New York AG Eric Schneiderman’s recent settlement with an energy company over statements in its Securities and Exchange Commission (“SEC”) filings regarding the financial risks and potential regulatory responses to climate change has broad implications for the energy industry, utilities, and other publicly-traded businesses that have made representations regarding climate change risk and regulation.

The New York AG’s self-described “unprecedented agreement” with Peabody Energy Corporation resolved allegations that the company misrepresented to the public and investors the financial risks associated with potential climate change regulations, in contradiction of its own internal analyses, and in violation of the Martin Act.
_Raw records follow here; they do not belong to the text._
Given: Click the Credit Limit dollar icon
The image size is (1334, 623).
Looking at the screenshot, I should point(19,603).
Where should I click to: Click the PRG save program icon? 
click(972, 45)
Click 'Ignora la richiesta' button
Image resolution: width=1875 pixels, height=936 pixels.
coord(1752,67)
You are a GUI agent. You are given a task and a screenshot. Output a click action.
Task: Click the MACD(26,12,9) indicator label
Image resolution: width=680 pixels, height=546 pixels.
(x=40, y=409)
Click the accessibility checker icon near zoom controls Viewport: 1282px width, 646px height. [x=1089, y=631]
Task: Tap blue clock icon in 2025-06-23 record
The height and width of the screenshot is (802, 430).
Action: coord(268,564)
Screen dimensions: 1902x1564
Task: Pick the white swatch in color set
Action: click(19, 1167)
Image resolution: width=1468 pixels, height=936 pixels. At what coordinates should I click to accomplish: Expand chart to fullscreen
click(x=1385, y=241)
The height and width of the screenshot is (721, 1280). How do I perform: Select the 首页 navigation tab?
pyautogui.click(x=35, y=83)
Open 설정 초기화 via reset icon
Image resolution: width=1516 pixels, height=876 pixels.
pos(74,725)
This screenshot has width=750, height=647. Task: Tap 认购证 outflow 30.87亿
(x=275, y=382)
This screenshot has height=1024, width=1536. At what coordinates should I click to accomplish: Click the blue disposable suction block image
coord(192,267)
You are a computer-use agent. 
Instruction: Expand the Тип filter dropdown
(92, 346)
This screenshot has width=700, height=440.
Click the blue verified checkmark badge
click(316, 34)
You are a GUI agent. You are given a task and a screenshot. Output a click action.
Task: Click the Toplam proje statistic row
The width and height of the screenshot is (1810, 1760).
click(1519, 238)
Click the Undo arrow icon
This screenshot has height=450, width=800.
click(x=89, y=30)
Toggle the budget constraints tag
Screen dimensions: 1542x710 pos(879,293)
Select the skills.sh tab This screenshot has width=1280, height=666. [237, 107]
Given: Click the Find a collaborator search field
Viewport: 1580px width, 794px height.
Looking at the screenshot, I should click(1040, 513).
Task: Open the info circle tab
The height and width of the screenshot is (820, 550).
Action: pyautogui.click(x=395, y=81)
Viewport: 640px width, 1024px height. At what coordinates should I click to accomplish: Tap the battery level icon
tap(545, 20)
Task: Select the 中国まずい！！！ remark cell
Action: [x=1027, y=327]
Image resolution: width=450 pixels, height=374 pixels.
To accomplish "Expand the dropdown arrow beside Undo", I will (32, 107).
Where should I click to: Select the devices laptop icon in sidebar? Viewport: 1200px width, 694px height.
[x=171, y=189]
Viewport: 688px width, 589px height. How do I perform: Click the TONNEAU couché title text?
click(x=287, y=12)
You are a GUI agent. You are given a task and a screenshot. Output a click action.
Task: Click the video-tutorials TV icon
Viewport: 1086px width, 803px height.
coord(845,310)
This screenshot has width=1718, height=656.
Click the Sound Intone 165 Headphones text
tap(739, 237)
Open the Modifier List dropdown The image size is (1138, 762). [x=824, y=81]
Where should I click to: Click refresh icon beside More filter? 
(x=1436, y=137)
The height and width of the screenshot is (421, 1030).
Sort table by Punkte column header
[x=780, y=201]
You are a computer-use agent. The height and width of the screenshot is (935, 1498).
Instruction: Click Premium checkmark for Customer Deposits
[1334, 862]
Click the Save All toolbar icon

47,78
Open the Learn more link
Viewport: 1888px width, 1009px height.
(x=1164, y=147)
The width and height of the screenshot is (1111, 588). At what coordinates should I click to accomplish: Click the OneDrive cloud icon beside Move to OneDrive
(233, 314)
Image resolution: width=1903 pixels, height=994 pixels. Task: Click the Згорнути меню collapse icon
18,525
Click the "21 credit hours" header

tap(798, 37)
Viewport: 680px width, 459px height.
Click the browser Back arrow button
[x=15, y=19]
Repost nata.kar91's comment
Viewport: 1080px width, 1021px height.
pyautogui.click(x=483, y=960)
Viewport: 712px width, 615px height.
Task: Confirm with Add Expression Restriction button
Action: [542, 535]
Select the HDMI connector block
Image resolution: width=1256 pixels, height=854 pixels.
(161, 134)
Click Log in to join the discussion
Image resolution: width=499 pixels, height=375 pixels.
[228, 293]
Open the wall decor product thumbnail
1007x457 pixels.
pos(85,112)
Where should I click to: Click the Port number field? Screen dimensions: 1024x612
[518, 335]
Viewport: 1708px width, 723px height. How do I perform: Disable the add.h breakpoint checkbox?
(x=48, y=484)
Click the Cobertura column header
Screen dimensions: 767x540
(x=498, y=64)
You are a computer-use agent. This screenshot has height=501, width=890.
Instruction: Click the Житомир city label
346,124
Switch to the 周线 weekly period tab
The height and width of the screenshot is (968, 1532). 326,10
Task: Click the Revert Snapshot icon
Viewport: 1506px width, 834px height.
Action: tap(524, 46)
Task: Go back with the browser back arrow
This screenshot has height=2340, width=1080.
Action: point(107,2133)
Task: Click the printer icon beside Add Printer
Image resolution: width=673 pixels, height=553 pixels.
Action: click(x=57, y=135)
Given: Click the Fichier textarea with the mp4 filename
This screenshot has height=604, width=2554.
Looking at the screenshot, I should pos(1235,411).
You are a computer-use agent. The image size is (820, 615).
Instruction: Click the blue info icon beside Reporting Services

The Martin Act, enacted in 1921 and amended in 1982, gives AG Schneiderman broad power to regulate, investigate, and enforce state securities laws, which includes the authority to take action against companies that make misrepresentations that affect investors. Unlike common law fraud, the Martin Act does not require the AG to show intent, reliance, or damages in order to prevail. Former New York AG (now Governor) Andrew Cuomo used the Martin Act during his tenure to require certain carbon-intensive companies to include an “analysis of material financial risks” from climate change in their SEC filings, although AG Schneiderman’s current assertion of the Martin Act goes substantially further than Cuomo’s.

According to the Assurance of Discontinuance (“AOD”) with Peabody, the company is alleged to have made false statements in its SEC Form 10-K that it could not reasonably predict the impact on its business of future regulations and laws intending to address climate change, when internally the company and its consultants had projected such impacts.  Under the terms of the AOD, Peabody’s future SEC filings must include projections on the impact of potential laws and regulations involving climate change on the company.

This settlement is a harbinger for actions to come against the energy and utilities sectors, as well as any business that is part of the overall fossil fuel industry, such as automobile manufacturers, who may have made public statements regarding the risks and effects of climate change and regulation.  Another company is already reportedly under investigation by AG Schneiderman over similar allegations, and environmental groups recently have launched a campaign urging AGs across the country to take similar actions in their respective states. Under this new line of attack, businesses who funded climate change research and skeptics are possible targets.

The AG’s unprecedented action also serves as a new playbook for AG scrutiny of any publicly-traded company whose public representations and predictions regarding its business risks and regulatory status do not reflect the true nature of such risks (as defined by the AG).